## PASSAGE TO READ:
_ _ _ _ _
Reputation: 353
I wrote a repeat rate query that gives me cohort repeat rate data in the following format:
cohort_join_day | repeat_day | repeat_users
11/15/16 | 0 | 10000
11/15/16 | 1 | 6000
11/15/16 | 2 | 3000
repeat_day 0 represents the total cohort size for that day
I'm trying to skip an excel step and add a forth column with daily repeat rate percentages like so:
cohort_join_day | repeat_day | repeat_users | repeat_percentage
11/15/16 | 0 | 10000 | 100%
11/15/16 | 1 | 6000 | 60%
11/15/16 | 2 | 3000 | 30%
The calculation for this row should be pretty simple e.g.: day 1 cohort repeat rate on day 6 = (day 1 cohort repeat rate on day 6) / (day 1 cohort repeat rate on day 0)
(day 1 cohort repeat rate on day 0) represents the total size of the cohort
What's the best way to accomplish this?
Here's the daily repeat rate query I wrote:
SELECT
to_char(cohort_join_day, 'YYYY-MM-DD') AS cohort_join_day,
EXTRACT(DAY FROM (current_day - cohort_join_day)) AS repeat_day,
COUNT(DISTINCT unique_id) AS repeat_users
FROM
(
SELECT
auu.unique_id,
date_trunc('day', auu.ds) AS current_day,
date_trunc('day', fsb.ds) AS cohort_join_day
FROM rust.a_unique_users AS auu
JOIN mobile.first_seen_byos AS fsb
ON fsb.unique_id = auu.unique_id
WHERE
auu.os_type = 'iphone_native_app'
AND fsb.ds >= '2016-11-01'
) AS uniques_by_day
WHERE
cohort_join_day <= current_day
GROUP BY
cohort_join_day,
repeat_day;
Upvotes: 0
Views: 213
Reputation: 14341
SELECT
*
,(repeat_users * 100.0) /
MAX(CASE WHEN repeat_day = 0 THEN repeat_users END) OVER () as repeat_percentage
FROM
Table
Conditional Aggregation and Window Functions makes this much easier
And if you are trying to do this calucation for every day then PARTITION the window function by cohor_join_day:
SELECT
*
,(repeat_users * 100.0) /
MAX(CASE WHEN repeat_day = 0 THEN repeat_users END) OVER (PARTITION BY cohort_join_day) as repeat_percentage
FROM
Table
MAX(column) OVER ()
_ _ _ _ _
## MATERIAL PROVIDED:
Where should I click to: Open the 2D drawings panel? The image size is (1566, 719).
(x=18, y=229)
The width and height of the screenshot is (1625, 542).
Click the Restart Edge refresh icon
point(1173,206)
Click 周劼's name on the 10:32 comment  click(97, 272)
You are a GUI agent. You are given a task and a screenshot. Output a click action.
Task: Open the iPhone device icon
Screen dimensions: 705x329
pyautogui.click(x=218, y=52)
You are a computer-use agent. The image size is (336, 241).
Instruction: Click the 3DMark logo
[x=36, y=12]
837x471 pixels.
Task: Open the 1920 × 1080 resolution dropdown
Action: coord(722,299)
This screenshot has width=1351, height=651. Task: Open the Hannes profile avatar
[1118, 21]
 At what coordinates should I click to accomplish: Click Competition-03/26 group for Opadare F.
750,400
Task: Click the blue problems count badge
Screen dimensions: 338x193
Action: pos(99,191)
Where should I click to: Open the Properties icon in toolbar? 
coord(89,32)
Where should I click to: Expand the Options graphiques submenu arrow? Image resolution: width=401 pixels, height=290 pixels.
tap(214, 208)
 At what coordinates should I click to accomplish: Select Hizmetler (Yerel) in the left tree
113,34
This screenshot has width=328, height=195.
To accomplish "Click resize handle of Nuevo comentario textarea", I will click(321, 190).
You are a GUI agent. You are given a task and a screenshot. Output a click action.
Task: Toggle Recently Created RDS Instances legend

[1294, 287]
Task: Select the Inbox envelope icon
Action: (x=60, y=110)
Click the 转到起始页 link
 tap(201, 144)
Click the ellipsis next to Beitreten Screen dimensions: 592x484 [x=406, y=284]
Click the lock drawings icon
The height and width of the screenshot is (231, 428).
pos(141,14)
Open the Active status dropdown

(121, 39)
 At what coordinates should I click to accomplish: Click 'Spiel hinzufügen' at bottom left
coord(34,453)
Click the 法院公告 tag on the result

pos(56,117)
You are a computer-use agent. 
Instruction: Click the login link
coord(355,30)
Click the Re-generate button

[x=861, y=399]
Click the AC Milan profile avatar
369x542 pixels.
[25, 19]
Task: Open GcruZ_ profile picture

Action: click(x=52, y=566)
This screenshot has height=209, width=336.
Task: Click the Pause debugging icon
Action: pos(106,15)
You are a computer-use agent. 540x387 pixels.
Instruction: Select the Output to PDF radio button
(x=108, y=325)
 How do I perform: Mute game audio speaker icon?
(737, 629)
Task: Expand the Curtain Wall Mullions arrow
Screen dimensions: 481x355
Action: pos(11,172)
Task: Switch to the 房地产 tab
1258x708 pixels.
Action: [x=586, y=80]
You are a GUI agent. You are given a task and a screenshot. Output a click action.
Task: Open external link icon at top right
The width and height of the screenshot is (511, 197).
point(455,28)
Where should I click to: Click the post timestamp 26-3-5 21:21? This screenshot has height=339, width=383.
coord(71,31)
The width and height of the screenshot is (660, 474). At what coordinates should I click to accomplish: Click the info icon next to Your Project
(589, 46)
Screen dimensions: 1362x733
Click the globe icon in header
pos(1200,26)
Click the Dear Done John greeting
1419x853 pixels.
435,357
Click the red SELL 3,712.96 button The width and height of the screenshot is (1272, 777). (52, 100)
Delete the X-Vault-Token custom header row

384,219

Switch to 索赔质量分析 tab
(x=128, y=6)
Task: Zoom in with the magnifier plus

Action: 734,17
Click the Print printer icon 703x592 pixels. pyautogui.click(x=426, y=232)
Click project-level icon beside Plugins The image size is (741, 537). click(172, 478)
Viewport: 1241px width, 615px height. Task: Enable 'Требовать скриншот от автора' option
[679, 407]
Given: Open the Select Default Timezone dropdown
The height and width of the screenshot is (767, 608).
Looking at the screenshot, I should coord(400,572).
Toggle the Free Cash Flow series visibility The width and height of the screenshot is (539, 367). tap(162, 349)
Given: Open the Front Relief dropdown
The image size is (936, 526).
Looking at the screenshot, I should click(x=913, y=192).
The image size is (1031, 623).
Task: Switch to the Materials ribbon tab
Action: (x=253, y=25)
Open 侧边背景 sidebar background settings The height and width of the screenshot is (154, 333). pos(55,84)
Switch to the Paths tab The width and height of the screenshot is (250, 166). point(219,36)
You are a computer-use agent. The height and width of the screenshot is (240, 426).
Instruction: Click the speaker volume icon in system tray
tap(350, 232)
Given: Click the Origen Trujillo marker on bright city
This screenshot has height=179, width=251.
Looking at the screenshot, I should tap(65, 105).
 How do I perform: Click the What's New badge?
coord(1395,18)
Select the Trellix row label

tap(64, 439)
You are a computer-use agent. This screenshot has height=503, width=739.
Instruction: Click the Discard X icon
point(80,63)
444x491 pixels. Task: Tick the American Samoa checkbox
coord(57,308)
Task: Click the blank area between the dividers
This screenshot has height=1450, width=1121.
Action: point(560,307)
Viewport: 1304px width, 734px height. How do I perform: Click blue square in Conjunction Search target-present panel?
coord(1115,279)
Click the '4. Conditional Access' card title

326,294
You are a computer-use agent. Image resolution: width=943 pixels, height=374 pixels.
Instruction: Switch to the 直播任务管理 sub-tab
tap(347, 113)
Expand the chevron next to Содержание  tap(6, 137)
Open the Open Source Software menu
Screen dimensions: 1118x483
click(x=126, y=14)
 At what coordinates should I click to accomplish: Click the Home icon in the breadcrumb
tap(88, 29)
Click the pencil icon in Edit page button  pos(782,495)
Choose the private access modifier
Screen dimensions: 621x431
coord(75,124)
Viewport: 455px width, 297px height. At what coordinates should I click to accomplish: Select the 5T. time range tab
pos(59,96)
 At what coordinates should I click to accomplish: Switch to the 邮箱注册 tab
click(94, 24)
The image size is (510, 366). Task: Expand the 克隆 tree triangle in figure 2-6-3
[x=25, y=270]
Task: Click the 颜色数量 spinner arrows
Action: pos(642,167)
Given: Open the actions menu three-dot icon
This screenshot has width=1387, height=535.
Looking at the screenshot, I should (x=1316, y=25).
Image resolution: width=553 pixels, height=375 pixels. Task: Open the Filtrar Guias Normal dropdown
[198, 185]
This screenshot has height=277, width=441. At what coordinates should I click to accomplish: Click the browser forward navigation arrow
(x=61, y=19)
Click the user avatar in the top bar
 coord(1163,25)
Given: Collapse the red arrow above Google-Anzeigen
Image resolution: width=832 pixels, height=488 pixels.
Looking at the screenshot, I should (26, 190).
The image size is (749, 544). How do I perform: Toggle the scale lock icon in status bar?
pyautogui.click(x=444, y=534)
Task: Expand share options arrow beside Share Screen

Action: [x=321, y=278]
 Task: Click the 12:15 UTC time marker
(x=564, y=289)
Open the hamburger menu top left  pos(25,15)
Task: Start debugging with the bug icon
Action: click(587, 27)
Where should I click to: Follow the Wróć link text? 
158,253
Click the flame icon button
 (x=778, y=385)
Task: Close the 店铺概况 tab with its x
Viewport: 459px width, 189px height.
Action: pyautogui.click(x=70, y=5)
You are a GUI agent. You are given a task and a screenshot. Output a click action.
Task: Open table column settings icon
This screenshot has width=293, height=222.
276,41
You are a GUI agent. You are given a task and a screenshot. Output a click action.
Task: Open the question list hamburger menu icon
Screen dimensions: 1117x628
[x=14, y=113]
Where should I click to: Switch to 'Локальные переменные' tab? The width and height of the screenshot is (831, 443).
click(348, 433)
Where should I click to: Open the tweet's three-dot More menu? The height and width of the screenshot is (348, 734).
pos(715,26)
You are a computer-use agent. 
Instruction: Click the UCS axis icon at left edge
_ _ _ _ _
## GOALS:
**a)** Answer these questions about the SQL thread above:
(i) What does a repeat_day of 0 represent?
(ii) In the query, what value must auu.os_type equal?
(iii) Which two features does the reply say make this much easier?
**b)** Can you return the rows from the line with "Task: Click the 12:15 UTC time marker" through the end of the rows, exactly as they appear?

## RESULTS OF THE EXERCISE:
**a)**
(i) The total cohort size for that day.
(ii) 'iphone_native_app'
(iii) Conditional Aggregation and Window Functions.

**b)**
 Task: Click the 12:15 UTC time marker
(x=564, y=289)
Open the hamburger menu top left  pos(25,15)
Task: Start debugging with the bug icon
Action: click(587, 27)
Where should I click to: Follow the Wróć link text? 
158,253
Click the flame icon button
 (x=778, y=385)
Task: Close the 店铺概况 tab with its x
Viewport: 459px width, 189px height.
Action: pyautogui.click(x=70, y=5)
You are a GUI agent. You are given a task and a screenshot. Output a click action.
Task: Open table column settings icon
This screenshot has width=293, height=222.
276,41
You are a GUI agent. You are given a task and a screenshot. Output a click action.
Task: Open the question list hamburger menu icon
Screen dimensions: 1117x628
[x=14, y=113]
Where should I click to: Switch to 'Локальные переменные' tab? The width and height of the screenshot is (831, 443).
click(348, 433)
Where should I click to: Open the tweet's three-dot More menu? The height and width of the screenshot is (348, 734).
pos(715,26)
You are a computer-use agent. 
Instruction: Click the UCS axis icon at left edge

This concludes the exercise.